__TASK DESCRIPTION__. Quote the entries below word for word, starting with the line that contains "At what coordinates should I click to accomplish: Open" and going on through the line that contains "Click the chevron".

--- START ---

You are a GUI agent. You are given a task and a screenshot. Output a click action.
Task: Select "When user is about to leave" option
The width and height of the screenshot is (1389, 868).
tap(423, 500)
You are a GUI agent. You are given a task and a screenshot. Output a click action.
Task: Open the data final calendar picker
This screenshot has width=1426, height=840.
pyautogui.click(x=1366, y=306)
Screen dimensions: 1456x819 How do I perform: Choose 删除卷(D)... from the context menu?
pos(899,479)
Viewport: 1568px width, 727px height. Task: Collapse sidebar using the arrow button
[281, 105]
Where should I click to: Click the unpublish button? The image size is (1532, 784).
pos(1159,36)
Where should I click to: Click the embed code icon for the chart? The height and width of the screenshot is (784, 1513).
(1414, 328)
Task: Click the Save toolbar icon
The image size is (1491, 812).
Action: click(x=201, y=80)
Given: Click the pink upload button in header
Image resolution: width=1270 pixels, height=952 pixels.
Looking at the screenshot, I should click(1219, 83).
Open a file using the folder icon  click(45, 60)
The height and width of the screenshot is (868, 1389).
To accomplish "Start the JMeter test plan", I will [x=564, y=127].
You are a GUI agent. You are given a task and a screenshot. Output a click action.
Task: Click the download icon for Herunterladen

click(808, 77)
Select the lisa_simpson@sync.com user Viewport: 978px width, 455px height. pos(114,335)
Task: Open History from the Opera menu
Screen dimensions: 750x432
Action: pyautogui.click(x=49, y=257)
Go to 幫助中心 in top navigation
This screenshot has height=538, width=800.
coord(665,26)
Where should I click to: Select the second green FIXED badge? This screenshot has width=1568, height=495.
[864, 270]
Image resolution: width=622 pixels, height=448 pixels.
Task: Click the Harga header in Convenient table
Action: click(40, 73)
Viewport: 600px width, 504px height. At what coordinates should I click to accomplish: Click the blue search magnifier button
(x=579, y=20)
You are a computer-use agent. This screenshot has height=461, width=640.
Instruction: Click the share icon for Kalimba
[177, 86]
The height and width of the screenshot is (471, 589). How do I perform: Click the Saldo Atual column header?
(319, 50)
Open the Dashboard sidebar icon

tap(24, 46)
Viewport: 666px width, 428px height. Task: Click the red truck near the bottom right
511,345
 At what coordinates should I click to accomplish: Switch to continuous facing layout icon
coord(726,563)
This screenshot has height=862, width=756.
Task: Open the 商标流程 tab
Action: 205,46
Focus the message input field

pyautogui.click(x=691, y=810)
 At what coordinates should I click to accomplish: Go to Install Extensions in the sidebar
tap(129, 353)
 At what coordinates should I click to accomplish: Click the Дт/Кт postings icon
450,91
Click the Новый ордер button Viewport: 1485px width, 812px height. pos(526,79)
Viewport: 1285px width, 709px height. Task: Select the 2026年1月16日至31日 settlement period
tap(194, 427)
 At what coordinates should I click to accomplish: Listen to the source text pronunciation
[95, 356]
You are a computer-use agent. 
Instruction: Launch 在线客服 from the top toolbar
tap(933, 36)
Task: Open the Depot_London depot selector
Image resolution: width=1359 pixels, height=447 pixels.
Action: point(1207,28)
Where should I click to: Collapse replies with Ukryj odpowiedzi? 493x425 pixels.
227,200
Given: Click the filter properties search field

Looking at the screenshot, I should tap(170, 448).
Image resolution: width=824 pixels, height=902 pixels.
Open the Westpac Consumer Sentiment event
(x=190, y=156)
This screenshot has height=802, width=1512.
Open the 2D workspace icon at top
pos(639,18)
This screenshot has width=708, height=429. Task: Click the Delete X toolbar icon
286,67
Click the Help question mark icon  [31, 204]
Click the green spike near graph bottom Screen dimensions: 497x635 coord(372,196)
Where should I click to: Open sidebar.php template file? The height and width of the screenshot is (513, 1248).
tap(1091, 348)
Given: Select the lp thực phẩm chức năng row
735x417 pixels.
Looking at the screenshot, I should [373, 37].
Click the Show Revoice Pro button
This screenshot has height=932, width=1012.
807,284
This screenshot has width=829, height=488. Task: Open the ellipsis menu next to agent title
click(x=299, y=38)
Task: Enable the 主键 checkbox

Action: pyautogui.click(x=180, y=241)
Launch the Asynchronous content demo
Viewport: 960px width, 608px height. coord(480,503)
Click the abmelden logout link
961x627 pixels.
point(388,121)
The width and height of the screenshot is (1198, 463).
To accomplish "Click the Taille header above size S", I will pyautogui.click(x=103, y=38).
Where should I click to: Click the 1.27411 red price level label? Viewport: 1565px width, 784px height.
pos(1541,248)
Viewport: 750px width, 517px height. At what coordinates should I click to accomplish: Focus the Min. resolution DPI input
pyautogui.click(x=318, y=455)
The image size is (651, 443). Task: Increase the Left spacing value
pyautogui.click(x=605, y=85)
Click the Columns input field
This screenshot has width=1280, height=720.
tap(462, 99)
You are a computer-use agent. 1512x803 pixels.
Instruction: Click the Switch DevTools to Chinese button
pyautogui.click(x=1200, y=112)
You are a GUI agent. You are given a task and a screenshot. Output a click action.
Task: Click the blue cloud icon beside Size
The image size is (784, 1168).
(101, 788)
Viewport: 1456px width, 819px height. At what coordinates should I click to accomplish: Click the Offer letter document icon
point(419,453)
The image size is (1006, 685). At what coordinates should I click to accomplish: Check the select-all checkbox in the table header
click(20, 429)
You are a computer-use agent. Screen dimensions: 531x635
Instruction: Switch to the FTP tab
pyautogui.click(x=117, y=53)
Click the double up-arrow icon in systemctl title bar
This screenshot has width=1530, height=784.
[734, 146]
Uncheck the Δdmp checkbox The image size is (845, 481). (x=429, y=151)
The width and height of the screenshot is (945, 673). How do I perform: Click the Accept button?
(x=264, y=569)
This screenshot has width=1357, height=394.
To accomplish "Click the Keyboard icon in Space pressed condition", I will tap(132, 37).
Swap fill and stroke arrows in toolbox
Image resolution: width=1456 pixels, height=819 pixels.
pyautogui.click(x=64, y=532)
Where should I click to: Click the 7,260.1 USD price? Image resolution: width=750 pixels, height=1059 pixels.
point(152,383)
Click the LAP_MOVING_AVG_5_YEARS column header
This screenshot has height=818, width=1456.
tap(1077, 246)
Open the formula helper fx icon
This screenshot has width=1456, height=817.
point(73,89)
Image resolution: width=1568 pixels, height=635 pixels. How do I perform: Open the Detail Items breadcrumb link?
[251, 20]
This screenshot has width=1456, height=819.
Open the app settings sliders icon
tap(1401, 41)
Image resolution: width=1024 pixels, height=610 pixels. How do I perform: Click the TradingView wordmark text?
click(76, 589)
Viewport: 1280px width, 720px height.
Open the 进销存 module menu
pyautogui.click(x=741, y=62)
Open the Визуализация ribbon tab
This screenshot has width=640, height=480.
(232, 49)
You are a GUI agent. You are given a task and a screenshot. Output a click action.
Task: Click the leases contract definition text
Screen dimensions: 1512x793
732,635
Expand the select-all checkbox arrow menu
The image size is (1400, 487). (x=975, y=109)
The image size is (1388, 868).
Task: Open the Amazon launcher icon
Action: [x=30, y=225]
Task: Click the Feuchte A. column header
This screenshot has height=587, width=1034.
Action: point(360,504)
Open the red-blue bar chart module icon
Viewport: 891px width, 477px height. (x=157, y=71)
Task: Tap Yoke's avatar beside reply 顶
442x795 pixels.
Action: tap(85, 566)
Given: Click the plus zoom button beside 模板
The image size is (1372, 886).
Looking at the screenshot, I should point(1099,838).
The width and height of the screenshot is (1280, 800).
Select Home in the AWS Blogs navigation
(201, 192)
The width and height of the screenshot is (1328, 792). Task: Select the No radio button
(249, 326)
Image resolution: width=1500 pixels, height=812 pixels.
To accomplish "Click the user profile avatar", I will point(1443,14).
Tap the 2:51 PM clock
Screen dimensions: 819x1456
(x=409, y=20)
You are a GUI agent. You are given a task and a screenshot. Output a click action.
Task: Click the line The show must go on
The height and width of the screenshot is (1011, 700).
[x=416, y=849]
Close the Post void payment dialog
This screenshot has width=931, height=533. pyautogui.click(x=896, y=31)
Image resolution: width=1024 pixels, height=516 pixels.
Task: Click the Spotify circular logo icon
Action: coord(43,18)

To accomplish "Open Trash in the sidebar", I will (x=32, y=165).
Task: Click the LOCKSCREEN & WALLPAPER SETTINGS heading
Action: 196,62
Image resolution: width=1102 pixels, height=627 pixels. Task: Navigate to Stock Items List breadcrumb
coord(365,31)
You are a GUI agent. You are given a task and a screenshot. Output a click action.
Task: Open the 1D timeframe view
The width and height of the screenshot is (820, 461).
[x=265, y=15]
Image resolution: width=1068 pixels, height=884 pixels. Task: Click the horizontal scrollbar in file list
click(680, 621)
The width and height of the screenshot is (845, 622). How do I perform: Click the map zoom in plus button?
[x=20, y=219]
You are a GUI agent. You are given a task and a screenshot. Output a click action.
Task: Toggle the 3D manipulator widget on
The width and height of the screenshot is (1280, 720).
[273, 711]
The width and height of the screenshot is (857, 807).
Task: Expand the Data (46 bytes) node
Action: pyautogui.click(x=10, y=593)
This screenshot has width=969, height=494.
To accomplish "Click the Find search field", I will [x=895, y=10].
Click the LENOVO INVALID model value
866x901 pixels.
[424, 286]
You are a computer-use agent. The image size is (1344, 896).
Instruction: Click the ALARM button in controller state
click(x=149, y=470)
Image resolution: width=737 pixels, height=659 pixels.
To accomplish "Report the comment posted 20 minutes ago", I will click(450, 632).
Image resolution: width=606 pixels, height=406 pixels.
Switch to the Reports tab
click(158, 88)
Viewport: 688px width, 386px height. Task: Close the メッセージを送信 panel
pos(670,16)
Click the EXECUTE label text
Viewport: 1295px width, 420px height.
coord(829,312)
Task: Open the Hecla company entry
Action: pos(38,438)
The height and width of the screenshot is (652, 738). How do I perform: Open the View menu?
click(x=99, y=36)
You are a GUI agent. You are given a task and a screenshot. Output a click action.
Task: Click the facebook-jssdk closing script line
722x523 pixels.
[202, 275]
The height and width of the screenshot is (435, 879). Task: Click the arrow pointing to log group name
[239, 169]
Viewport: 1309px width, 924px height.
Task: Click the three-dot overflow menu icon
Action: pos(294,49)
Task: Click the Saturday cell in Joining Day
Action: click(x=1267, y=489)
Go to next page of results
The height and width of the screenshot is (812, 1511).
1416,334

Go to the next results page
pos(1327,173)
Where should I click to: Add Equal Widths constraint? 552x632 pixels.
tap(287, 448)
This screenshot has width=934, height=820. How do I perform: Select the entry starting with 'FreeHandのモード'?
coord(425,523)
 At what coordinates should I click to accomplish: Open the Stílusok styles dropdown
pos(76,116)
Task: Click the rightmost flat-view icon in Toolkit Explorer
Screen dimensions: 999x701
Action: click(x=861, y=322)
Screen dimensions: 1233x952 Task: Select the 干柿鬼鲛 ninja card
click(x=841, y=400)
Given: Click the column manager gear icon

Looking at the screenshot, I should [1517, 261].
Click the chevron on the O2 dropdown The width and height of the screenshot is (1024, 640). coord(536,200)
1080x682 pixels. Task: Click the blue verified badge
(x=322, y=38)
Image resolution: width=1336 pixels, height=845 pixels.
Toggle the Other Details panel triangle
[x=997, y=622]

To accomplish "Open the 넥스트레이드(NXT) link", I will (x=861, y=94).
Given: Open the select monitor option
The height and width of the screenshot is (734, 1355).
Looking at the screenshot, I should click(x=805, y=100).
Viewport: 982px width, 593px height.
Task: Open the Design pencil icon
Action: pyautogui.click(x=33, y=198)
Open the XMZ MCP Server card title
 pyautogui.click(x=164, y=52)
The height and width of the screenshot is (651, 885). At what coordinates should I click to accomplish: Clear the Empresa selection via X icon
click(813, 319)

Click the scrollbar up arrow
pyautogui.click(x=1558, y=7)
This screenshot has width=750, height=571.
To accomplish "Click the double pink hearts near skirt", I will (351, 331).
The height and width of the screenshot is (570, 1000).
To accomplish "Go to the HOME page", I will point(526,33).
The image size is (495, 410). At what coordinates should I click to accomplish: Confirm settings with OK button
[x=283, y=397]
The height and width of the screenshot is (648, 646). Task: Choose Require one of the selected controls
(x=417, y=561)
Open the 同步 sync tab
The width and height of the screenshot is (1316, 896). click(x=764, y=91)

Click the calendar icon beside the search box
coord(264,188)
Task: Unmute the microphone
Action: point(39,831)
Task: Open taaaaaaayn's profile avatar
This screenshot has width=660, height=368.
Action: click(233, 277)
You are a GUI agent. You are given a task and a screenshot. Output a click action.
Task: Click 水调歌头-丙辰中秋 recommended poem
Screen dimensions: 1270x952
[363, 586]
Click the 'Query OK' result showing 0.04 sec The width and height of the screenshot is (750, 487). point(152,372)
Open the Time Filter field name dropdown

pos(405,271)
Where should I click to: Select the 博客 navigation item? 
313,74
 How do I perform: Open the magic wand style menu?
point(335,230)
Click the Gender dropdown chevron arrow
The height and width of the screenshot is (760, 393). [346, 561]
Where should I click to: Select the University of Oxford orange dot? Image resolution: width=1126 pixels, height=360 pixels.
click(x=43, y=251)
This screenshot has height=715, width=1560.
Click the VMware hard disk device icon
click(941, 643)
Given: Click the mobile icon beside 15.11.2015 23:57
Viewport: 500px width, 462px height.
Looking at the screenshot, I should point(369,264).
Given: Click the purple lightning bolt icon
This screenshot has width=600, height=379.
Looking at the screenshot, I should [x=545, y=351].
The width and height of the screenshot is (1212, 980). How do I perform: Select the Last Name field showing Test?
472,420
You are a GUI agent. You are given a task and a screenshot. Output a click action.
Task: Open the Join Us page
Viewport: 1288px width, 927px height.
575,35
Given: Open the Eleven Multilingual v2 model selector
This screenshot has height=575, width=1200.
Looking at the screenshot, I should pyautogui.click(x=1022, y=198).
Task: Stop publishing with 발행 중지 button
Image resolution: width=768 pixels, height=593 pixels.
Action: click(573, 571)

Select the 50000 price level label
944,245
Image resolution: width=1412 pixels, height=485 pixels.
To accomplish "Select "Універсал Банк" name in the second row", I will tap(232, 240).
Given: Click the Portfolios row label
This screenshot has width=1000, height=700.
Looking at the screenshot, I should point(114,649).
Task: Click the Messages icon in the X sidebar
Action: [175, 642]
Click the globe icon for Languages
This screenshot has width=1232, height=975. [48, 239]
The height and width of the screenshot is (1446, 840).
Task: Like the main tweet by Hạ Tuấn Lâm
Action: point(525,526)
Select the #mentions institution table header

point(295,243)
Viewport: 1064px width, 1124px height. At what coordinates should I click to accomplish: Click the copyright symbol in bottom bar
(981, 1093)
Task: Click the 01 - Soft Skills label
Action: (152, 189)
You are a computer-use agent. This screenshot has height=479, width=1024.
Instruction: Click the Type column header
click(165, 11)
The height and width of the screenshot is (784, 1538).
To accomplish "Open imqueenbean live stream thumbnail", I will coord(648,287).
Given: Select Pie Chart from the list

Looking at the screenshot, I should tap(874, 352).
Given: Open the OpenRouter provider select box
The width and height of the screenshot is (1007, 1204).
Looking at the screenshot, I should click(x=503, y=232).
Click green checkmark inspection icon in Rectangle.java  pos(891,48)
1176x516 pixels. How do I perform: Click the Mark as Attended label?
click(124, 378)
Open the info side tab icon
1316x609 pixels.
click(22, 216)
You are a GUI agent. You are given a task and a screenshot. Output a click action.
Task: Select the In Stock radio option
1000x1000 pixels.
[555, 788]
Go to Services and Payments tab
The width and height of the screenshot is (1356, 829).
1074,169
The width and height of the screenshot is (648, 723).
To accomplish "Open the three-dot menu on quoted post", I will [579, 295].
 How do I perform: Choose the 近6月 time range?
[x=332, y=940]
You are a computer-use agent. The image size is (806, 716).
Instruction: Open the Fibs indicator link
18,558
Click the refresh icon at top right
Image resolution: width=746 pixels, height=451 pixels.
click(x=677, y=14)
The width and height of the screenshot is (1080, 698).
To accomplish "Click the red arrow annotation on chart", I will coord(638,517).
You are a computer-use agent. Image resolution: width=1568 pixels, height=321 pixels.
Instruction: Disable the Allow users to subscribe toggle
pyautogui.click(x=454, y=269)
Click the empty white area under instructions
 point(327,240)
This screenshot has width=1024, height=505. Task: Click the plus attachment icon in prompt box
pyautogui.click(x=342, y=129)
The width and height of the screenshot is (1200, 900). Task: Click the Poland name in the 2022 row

--- END ---

__SOLUTION TO THE EXERCISE__.
 At what coordinates should I click to accomplish: Open the Stílusok styles dropdown
pos(76,116)
Task: Click the rightmost flat-view icon in Toolkit Explorer
Screen dimensions: 999x701
Action: click(x=861, y=322)
Screen dimensions: 1233x952 Task: Select the 干柿鬼鲛 ninja card
click(x=841, y=400)
Given: Click the column manager gear icon

Looking at the screenshot, I should [1517, 261].
Click the chevron on the O2 dropdown The width and height of the screenshot is (1024, 640). coord(536,200)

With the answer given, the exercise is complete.